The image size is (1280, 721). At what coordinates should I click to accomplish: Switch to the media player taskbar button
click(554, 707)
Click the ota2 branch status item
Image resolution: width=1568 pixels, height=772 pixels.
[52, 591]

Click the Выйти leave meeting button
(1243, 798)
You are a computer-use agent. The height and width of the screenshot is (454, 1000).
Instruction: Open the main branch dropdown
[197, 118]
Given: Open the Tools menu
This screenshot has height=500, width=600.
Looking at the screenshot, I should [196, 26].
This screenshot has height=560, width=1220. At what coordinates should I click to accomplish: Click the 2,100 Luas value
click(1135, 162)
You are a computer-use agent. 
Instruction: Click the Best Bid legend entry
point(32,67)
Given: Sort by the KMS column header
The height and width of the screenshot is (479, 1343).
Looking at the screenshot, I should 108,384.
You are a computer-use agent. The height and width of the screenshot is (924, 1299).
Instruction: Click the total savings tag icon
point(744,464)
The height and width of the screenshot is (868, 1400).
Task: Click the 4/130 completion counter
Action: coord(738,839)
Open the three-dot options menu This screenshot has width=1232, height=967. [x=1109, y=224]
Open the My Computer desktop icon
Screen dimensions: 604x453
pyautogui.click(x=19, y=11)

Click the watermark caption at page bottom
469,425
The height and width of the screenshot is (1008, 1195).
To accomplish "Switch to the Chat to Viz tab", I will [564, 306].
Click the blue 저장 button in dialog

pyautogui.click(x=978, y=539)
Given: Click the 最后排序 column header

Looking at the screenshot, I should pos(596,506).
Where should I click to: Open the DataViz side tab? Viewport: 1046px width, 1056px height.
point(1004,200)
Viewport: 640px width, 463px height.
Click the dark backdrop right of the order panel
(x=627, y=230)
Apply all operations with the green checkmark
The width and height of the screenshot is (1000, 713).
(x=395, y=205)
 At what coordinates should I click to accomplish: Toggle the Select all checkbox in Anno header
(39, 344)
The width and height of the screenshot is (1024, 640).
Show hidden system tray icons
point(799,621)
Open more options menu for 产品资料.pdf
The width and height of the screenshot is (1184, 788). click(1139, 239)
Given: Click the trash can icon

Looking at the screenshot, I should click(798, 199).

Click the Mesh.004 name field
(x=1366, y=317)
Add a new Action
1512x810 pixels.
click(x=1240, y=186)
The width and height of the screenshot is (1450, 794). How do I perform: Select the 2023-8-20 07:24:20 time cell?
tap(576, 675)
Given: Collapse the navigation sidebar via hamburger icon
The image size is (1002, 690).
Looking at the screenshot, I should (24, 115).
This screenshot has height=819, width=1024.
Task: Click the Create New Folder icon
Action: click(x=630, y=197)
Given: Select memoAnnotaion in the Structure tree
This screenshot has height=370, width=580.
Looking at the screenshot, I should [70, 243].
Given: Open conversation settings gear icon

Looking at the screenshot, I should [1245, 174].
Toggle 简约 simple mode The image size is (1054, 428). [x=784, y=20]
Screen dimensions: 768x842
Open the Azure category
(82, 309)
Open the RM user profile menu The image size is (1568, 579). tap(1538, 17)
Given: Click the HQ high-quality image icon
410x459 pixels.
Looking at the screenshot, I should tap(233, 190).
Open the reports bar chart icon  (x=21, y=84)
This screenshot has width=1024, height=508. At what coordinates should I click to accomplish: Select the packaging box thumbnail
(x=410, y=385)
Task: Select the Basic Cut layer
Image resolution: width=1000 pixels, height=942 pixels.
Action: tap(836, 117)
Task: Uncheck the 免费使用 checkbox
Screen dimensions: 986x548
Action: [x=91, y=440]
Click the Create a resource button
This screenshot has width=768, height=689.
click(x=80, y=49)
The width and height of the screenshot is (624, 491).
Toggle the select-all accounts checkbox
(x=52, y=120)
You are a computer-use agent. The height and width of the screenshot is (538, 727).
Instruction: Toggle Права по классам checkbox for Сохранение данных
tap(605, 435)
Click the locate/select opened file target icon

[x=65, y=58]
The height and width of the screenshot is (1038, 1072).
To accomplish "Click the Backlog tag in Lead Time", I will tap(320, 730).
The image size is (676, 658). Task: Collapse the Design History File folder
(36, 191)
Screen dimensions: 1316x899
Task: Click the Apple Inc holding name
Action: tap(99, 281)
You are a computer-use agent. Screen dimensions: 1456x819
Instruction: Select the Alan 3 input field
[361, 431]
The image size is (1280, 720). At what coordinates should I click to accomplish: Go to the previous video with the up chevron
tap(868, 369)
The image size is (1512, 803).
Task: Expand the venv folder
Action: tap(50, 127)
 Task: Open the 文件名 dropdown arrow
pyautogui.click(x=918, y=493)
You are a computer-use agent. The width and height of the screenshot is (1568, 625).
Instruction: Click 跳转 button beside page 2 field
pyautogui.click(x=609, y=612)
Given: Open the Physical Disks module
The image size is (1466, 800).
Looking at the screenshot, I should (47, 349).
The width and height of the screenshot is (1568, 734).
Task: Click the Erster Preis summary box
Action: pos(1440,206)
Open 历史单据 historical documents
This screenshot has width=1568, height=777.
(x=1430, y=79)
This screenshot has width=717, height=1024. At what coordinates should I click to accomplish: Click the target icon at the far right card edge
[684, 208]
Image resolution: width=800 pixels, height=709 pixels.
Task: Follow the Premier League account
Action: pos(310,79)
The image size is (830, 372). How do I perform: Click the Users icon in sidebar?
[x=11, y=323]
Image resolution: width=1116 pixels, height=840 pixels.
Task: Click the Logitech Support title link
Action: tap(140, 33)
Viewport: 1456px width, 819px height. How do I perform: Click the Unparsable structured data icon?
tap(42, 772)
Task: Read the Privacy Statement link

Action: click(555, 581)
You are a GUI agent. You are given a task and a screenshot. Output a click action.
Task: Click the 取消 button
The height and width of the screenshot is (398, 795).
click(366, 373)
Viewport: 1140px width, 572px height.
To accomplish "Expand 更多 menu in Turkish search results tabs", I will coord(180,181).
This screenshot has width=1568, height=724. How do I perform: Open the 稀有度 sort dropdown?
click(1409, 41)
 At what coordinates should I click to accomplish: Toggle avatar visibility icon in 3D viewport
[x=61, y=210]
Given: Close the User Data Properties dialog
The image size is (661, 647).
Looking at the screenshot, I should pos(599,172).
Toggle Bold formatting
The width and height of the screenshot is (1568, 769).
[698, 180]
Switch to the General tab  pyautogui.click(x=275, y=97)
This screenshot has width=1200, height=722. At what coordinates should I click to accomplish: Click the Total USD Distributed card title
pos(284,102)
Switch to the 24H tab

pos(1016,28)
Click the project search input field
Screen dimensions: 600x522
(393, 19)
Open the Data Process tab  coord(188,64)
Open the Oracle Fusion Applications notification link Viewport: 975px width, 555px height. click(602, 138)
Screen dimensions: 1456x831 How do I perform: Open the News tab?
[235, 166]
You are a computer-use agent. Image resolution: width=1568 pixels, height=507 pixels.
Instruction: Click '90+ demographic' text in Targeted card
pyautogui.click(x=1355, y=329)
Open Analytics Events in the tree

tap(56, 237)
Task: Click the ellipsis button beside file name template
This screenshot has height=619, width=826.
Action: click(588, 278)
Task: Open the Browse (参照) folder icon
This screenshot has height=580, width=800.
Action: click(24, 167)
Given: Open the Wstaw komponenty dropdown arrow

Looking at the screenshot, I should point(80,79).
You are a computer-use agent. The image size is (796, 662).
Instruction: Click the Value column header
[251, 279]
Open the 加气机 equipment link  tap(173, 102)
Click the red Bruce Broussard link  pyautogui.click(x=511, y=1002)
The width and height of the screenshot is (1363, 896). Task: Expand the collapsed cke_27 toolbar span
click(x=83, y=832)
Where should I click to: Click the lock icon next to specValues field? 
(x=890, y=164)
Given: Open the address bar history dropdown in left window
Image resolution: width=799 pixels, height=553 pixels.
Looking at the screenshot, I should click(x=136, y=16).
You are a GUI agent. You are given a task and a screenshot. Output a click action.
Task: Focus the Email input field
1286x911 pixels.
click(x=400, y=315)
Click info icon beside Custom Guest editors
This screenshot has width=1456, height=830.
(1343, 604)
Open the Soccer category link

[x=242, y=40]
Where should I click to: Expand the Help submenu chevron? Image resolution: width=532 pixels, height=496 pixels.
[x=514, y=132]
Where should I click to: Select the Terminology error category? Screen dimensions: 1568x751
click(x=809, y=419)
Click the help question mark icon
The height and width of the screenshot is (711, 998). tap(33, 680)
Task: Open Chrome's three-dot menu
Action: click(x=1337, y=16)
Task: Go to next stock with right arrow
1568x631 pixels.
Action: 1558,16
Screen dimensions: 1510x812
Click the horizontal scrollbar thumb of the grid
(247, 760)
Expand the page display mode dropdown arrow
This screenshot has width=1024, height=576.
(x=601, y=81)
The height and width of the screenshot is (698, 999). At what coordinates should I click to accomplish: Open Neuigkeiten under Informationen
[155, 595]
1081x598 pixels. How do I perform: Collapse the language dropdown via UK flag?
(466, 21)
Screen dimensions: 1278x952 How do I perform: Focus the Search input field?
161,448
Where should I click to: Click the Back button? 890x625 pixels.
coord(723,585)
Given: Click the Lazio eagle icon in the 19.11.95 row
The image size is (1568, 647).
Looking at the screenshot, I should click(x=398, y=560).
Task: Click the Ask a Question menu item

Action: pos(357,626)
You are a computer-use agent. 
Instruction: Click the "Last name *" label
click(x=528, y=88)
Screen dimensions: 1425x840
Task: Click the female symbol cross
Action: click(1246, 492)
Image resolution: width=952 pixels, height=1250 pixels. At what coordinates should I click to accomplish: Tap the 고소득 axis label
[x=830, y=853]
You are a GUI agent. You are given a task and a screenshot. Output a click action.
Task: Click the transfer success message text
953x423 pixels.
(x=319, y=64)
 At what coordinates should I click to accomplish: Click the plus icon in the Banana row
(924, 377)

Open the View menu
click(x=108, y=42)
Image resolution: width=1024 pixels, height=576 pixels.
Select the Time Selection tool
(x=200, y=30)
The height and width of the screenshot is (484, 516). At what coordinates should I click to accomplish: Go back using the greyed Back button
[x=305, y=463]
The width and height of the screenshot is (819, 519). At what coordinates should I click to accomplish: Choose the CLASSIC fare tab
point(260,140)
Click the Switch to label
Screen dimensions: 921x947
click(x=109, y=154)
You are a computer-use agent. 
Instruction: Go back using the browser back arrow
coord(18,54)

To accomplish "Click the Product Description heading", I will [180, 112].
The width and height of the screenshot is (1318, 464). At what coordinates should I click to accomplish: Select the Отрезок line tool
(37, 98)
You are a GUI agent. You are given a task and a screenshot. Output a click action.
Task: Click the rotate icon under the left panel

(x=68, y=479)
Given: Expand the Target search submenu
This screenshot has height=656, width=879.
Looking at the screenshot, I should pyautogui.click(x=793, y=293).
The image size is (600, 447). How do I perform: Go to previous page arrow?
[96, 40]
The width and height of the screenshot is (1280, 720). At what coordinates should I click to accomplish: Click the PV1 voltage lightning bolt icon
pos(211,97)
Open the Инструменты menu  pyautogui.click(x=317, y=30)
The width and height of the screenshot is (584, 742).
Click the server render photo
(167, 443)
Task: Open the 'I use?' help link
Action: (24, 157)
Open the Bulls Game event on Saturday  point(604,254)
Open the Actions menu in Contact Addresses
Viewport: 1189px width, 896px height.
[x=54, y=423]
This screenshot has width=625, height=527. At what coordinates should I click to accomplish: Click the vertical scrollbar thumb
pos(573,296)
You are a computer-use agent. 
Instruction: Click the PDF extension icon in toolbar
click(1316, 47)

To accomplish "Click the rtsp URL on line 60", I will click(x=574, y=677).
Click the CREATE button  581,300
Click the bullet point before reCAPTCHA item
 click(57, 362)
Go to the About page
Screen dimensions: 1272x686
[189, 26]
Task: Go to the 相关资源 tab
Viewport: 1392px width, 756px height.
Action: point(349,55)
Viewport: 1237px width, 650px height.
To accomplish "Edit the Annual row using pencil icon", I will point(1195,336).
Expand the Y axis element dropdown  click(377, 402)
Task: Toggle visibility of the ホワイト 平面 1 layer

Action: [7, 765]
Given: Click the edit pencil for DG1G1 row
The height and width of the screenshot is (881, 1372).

——————————

◆ AIM OF THE TASK:
For this exercise, output exactly the lines above from the line with "Where should I click to: Expand" to the line with "Screen dimensions: 1510x812", counting both, and leave out the rest.

◆ SOLUTION FOR THIS TASK:
Where should I click to: Expand the Help submenu chevron? Image resolution: width=532 pixels, height=496 pixels.
[x=514, y=132]
Where should I click to: Select the Terminology error category? Screen dimensions: 1568x751
click(x=809, y=419)
Click the help question mark icon
The height and width of the screenshot is (711, 998). tap(33, 680)
Task: Open Chrome's three-dot menu
Action: click(x=1337, y=16)
Task: Go to next stock with right arrow
1568x631 pixels.
Action: 1558,16
Screen dimensions: 1510x812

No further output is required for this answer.